Un altro motivo di preoccupazione riguarda la diffusione del prodotto tra i giovani. “Sebbene le aziende che li producono e li vendono indicano che questi nuovi prodotti siano destinati ai fumatori adulti, il design tecnologico, l’enorme varietà di gusti (soprattutto per quanto concerne le sigarette elettroniche) e le strategie di marketing, che arruolano influencer per promuoverli sui social (come Instagram e Tik Tok) e sponsorizzare eventi alla moda e musicali nelle varie città italiane, sembrano puntare invece soprattutto ai più giovani, tra cui anche quelli che non hanno mai fumato”, si legge ancora nella relazione di Tobacco endgame. Secondo un sondaggio tenuto dall’European School Survey Project on Alcohol and Other Drugs (Espad) su 16mila studenti tra i 15 e i 19 anni, nel 2018 il 6,9% dei ragazzi faceva uso della sigaretta elettronica e il 4,5% ne faceva un uso duale. Mentre il 2% ha dichiarato di abbinare prodotti a tabacco riscaldato con altri contenenti nicotina. La pretesa delle aziende secondo cui i loro dispositivi aiuterebbero i fumatori a smettere sembra dunque infondata; infatti, la maggior parte delle istituzioni internazionali non ne consiglia affatto l’utilizzo per questo scopo.
Per queste ragioni Tobacco propone una regolamentazione più restrittiva a partire da un’accisa pari a quella dei prodotti “concorrenti” e un più severo divieto di pubblicità e utilizzo nei luoghi pubblici.

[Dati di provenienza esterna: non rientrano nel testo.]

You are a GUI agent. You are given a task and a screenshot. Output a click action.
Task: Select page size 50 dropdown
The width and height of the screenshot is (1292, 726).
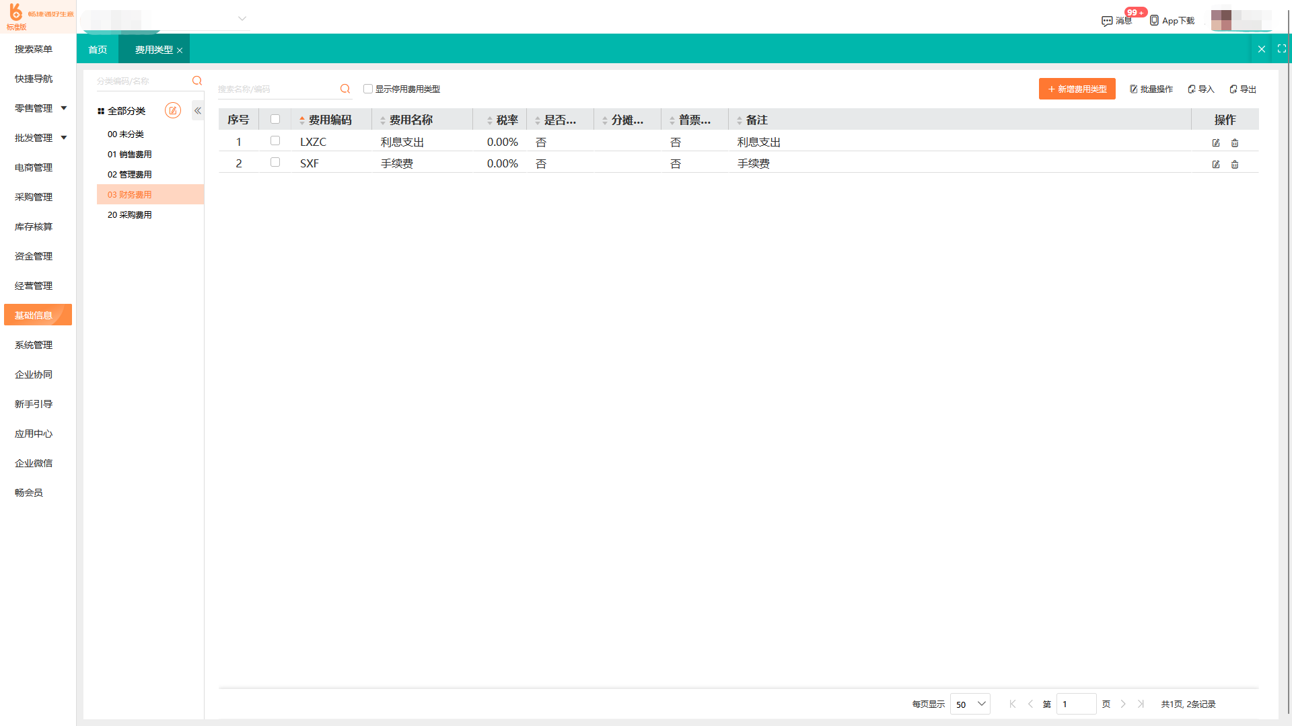[x=968, y=704]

I vantaggi fiscali ottenuti potrebbero essere investiti per la lotta al fumo ma anche per ricerche indipendenti che esamino in profondità gli effetti a lungo termine dei tabacchi alternativi, che in questo momento sono principalmente finanziati dalle aziende. “Tuttavia, una cosa è chiara: entrambi questi dispositivi non generano ‘vapore’. Le emissioni contengono sostanze tossiche e pericolose per la salute; pertanto, se da una parte bisogna disincentivare l’iniziazione a tali prodotti tra i giovani, dall’altra bisogna evitare l’esposizione passiva alle loro emissioni delle persone che non ne fanno uso”, concludono i membri dell’Alleanza.